2. **Triangle 2 (below the x-axis):** This triangle is formed by the points $$(0, 0)$$, $$(2, 0)$$, and $$(2, -6)$$. This region is for $$x$$ values between $$0$$ and $$2$$.

**step4** Calculating the area of the region above the x-axis

For Triangle 1, which is above the x-axis:
The base of this triangle lies along the x-axis from $$x = -2$$ to $$x = 0$$.
The length of the base is $$0 - (-2) = 2$$ units.
The height of this triangle is the vertical distance from the x-axis to the point $$(-2, 6)$$, which is $$6$$ units.
The area of a triangle is given by the formula: $$ \frac{1}{2} \times \text{base} \times \text{height} $$.
Area of Triangle 1 = $$ \frac{1}{2} \times 2 \times 6 = 1 \times 6 = 6 $$ square units.

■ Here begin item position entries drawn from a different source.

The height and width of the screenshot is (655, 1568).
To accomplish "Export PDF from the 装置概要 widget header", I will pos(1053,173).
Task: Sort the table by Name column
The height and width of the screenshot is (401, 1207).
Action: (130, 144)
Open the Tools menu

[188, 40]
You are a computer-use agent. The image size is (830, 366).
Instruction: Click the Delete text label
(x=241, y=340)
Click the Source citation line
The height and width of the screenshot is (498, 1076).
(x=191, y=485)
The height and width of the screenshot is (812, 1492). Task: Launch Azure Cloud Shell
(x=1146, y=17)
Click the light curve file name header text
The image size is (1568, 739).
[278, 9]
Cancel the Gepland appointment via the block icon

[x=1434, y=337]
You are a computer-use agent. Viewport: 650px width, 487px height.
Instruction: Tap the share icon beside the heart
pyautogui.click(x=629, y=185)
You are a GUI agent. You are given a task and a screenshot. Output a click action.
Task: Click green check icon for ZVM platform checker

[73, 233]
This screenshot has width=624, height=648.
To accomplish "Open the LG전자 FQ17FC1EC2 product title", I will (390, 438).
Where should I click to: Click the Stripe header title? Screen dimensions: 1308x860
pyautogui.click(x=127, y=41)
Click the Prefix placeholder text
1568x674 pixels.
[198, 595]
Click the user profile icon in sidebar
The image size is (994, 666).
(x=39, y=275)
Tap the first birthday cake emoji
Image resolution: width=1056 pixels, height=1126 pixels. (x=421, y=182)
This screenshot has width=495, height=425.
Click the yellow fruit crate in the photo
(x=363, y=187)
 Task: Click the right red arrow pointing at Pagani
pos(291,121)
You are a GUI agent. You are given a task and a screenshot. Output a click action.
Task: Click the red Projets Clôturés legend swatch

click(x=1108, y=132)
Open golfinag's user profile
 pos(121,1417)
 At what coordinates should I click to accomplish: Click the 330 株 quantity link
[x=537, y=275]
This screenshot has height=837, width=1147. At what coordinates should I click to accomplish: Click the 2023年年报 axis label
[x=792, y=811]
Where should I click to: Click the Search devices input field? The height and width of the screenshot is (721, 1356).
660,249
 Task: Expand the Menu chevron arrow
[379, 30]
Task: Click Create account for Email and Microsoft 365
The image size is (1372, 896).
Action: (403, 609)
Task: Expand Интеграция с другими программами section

**step5** Calculating the area of the region below the x-axis

For Triangle 2, which is below the x-axis:
The base of this triangle lies along the x-axis from $$x = 0$$ to $$x = 2$$.
The length of the base is $$2 - 0 = 2$$ units.
The height of this triangle is the vertical distance from the x-axis to the point $$(2, -6)$$. We take the absolute value of the y-coordinate for the height, which is $$|-6| = 6$$ units.
Area of Triangle 2 = $$ \frac{1}{2} \times 2 \times 6 = 1 \times 6 = 6 $$ square units.

**step6** Calculating the total area

The total area of the region is the sum of the areas of all individual shapes, considering all areas as positive values, regardless of whether they are above or below the x-axis.
Total Area = Area of Triangle 1 + Area of Triangle 2
Total Area = $$6 + 6 = 12$$ square units.

**step7** Calculating the net area

The net area considers the sign of each region's area. Regions above the x-axis contribute positively, and regions below the x-axis contribute negatively.
Net Area = (Area of Triangle 1, which is above the x-axis) - (Area of Triangle 2, which is below the x-axis)
Net Area = $$6 - 6 = 0$$ square units.